■ DESCRIPTION OF THE TASK ■
Convert everything below, from the line containing "Where should I click to: Click the Save" down to the line containing "Image resolution: width=606", into a numbered list, one line per item and blank lines omitted. Leave out all other records.

**** INPUT ROWS

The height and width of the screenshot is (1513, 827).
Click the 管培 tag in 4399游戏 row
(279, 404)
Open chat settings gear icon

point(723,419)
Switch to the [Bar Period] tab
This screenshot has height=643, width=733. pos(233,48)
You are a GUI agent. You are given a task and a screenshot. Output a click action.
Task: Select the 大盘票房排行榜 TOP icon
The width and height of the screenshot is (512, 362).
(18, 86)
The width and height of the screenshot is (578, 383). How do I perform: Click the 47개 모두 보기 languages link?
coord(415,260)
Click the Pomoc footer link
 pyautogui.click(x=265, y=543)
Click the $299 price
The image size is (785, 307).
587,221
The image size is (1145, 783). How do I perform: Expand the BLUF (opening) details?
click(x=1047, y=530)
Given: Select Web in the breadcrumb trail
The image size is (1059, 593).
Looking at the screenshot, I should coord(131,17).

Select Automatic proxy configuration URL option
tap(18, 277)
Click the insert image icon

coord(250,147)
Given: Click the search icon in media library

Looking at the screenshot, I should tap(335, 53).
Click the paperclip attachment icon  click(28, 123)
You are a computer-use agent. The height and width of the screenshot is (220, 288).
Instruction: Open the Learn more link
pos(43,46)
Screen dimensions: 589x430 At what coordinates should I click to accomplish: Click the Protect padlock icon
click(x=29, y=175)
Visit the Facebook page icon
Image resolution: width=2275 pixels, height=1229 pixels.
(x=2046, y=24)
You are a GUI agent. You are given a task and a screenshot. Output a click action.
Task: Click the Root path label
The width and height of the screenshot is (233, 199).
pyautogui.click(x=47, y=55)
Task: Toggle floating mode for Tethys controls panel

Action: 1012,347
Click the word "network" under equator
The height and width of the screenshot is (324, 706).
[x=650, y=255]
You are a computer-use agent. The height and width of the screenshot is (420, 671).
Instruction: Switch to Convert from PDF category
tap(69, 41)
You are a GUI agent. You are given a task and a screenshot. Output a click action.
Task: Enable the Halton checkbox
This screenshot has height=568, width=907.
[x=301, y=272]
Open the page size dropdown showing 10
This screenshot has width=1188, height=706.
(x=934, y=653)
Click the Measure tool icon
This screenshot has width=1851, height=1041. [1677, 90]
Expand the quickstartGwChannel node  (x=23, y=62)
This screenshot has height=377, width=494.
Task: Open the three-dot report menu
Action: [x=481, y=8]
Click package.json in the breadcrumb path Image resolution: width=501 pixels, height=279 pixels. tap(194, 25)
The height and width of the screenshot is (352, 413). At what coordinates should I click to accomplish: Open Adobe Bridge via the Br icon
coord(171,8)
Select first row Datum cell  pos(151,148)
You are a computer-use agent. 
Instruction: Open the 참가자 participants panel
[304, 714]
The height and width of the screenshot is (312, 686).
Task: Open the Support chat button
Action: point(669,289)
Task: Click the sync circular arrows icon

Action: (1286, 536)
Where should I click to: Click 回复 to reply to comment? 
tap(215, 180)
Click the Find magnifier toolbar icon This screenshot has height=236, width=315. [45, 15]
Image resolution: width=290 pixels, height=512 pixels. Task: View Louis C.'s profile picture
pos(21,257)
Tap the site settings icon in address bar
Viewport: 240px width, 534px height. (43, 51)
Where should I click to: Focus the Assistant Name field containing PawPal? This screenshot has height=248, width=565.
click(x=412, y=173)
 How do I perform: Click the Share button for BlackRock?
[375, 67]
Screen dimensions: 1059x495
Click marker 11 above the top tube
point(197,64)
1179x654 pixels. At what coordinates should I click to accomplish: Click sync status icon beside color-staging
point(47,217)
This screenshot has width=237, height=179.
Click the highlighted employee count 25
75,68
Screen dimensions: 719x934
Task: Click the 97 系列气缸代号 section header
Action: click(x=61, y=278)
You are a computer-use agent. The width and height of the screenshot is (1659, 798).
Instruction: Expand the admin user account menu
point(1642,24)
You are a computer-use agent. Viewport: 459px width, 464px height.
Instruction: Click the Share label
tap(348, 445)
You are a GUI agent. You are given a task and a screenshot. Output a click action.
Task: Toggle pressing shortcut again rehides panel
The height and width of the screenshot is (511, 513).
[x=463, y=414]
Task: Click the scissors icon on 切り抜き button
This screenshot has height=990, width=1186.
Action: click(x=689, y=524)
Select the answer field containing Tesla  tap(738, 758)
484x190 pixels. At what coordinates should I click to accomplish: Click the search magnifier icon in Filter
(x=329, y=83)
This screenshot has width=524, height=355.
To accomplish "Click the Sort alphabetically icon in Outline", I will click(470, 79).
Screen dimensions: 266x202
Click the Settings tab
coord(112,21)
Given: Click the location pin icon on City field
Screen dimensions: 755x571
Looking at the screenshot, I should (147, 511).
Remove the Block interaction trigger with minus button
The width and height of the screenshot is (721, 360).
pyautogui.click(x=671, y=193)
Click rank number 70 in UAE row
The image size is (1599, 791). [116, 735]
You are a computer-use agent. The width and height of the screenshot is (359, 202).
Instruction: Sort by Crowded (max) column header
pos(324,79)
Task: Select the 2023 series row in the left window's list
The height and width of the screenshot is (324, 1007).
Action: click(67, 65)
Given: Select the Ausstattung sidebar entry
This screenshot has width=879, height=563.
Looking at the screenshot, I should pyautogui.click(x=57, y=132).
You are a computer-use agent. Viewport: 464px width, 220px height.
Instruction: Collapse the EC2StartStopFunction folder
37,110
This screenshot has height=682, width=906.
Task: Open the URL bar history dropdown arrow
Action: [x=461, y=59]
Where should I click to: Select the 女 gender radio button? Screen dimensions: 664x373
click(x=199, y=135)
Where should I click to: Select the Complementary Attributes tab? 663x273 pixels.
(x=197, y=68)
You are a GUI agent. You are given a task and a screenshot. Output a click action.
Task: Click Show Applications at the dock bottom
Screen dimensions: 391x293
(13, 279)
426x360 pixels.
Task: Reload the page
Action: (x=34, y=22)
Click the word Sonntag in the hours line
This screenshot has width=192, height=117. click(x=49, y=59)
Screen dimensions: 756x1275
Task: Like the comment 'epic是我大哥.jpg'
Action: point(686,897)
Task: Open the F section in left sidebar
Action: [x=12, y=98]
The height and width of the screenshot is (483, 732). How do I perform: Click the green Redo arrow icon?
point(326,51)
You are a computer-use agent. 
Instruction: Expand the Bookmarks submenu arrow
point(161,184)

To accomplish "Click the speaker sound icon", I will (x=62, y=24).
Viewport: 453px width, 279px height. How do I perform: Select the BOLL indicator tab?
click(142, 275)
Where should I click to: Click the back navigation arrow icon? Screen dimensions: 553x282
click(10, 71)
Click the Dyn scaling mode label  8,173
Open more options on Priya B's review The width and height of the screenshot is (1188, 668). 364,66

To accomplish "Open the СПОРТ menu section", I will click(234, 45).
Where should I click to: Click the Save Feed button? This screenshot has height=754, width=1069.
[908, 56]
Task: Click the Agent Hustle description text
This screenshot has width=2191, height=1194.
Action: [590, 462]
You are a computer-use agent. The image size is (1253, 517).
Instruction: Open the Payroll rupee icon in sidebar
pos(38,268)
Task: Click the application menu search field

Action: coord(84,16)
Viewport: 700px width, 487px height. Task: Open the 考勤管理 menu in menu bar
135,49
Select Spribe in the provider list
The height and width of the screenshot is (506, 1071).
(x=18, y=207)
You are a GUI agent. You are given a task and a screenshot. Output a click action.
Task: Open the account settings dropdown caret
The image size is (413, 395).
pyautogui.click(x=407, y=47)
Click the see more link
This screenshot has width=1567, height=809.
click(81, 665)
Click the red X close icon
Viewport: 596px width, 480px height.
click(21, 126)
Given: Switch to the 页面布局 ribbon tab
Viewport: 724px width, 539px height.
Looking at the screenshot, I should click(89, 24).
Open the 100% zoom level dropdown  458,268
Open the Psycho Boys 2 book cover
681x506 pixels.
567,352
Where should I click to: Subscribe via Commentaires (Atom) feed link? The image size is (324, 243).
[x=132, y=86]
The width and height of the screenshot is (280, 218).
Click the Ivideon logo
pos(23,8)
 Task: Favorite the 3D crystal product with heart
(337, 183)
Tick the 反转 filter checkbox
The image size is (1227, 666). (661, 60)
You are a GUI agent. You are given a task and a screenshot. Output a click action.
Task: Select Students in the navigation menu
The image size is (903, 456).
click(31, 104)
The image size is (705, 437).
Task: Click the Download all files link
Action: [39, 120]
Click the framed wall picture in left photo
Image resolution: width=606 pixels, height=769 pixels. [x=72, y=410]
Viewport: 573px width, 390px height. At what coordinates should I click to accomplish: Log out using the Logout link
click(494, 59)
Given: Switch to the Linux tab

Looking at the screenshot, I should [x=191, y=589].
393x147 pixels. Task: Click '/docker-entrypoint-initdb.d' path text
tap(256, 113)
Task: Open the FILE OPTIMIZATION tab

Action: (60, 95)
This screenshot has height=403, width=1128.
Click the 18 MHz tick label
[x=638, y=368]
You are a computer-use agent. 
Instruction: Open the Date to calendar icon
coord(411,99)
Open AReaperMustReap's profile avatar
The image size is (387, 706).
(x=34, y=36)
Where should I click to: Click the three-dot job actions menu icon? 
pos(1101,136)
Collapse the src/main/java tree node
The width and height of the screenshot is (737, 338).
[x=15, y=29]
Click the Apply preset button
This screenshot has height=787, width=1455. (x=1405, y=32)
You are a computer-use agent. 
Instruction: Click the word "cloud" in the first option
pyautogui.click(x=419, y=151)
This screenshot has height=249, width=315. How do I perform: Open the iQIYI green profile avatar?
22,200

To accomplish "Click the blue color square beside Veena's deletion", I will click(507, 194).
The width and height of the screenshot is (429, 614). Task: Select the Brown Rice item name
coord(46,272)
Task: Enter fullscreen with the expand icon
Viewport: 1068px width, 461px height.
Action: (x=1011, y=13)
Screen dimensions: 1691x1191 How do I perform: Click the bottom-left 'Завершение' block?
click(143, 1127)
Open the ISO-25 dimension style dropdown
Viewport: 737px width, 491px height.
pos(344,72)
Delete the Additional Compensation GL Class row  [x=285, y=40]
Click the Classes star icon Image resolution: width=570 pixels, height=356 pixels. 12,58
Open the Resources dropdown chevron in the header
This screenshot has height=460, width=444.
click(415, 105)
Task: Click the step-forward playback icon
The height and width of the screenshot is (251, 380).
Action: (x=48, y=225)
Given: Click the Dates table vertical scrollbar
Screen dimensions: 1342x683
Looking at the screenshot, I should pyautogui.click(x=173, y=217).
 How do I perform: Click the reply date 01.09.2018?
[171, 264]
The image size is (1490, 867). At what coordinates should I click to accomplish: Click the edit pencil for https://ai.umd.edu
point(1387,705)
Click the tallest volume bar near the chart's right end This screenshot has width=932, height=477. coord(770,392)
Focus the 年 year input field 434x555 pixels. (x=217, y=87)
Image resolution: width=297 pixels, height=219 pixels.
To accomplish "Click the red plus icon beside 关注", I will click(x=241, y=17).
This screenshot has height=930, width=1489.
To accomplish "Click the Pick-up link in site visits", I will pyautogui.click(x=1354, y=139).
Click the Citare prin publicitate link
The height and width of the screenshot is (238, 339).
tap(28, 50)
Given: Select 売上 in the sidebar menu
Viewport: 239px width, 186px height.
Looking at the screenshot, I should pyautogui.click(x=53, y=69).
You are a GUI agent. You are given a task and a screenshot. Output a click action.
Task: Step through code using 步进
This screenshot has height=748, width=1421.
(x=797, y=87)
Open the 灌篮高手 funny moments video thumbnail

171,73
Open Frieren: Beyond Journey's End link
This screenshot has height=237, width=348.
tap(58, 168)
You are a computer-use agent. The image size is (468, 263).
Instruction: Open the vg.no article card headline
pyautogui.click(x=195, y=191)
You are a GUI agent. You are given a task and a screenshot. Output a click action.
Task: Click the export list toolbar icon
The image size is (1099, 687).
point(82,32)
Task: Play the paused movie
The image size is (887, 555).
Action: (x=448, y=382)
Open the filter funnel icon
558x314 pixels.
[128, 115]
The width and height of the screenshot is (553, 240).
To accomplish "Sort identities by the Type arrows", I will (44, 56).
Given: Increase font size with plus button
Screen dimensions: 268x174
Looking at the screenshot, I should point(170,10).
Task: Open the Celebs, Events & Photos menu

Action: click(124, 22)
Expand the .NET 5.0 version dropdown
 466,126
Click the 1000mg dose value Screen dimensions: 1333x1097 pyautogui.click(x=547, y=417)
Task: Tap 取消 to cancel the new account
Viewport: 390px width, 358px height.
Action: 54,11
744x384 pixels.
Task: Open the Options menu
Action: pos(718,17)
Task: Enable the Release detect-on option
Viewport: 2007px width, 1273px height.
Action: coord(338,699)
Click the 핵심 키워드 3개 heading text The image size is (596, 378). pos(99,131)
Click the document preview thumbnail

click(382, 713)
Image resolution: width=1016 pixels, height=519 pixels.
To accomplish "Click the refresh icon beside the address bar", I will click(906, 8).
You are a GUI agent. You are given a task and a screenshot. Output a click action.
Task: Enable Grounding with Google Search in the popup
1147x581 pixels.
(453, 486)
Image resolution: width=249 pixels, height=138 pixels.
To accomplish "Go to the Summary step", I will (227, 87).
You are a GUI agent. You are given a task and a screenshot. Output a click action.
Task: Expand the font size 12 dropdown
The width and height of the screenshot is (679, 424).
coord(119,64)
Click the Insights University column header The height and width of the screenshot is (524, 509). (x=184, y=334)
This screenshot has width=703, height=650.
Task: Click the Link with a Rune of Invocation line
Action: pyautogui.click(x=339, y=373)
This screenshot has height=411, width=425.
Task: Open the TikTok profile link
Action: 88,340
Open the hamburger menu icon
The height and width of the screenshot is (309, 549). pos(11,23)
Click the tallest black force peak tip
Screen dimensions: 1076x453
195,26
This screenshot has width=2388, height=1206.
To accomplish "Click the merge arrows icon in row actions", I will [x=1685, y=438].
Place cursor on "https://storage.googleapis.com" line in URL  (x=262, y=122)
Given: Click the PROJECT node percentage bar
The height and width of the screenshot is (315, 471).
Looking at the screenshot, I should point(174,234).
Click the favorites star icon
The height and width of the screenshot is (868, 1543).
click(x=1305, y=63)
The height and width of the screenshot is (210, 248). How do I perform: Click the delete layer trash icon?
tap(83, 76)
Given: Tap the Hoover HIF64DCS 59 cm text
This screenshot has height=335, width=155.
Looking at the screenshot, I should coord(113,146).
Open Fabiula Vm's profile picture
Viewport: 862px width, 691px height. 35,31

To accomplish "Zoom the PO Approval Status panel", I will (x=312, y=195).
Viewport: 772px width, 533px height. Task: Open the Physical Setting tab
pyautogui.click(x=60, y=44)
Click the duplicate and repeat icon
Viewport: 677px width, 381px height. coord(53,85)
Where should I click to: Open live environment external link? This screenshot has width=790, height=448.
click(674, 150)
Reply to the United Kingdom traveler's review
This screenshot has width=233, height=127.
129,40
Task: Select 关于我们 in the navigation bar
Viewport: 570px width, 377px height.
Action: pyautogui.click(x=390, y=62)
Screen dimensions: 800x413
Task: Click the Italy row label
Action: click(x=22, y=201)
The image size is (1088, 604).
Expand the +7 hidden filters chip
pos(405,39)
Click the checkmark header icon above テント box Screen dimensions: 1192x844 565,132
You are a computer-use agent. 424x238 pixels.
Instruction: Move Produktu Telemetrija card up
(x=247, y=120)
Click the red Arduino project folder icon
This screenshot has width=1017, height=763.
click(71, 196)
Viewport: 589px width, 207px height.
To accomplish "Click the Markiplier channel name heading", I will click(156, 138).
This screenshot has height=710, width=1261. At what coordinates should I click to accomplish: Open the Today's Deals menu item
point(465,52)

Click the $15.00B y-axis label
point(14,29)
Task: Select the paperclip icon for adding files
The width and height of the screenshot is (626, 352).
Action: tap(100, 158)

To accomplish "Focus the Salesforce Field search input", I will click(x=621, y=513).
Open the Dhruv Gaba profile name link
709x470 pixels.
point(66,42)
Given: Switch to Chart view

********

■ ANSWER TO THE PROBLEM ■
1. Where should I click to: Click the Save Feed button? This screenshot has height=754, width=1069.
2. [908, 56]
3. Task: Click the Agent Hustle description text
4. This screenshot has width=2191, height=1194.
5. Action: [590, 462]
6. You are a computer-use agent. The image size is (1253, 517).
7. Instruction: Open the Payroll rupee icon in sidebar
8. pos(38,268)
9. Task: Click the application menu search field
10. Action: coord(84,16)
11. Viewport: 700px width, 487px height. Task: Open the 考勤管理 menu in menu bar
12. 135,49
13. Select Spribe in the provider list
14. The height and width of the screenshot is (506, 1071).
15. (x=18, y=207)
16. You are a GUI agent. You are given a task and a screenshot. Output a click action.
17. Task: Open the account settings dropdown caret
18. The image size is (413, 395).
19. pyautogui.click(x=407, y=47)
20. Click the see more link
21. This screenshot has width=1567, height=809.
22. click(81, 665)
23. Click the red X close icon
24. Viewport: 596px width, 480px height.
25. click(21, 126)
26. Given: Switch to the 页面布局 ribbon tab
27. Viewport: 724px width, 539px height.
28. Looking at the screenshot, I should click(89, 24).
29. Open the 100% zoom level dropdown  458,268
30. Open the Psycho Boys 2 book cover
31. 681x506 pixels.
32. 567,352
33. Where should I click to: Subscribe via Commentaires (Atom) feed link? The image size is (324, 243).
34. [x=132, y=86]
35. The width and height of the screenshot is (280, 218).
36. Click the Ivideon logo
37. pos(23,8)
38.  Task: Favorite the 3D crystal product with heart
39. (337, 183)
40. Tick the 反转 filter checkbox
41. The image size is (1227, 666). (661, 60)
42. You are a GUI agent. You are given a task and a screenshot. Output a click action.
43. Task: Select Students in the navigation menu
44. The image size is (903, 456).
45. click(31, 104)
46. The image size is (705, 437).
47. Task: Click the Download all files link
48. Action: [39, 120]
49. Click the framed wall picture in left photo
50. Image resolution: width=606 pixels, height=769 pixels. [x=72, y=410]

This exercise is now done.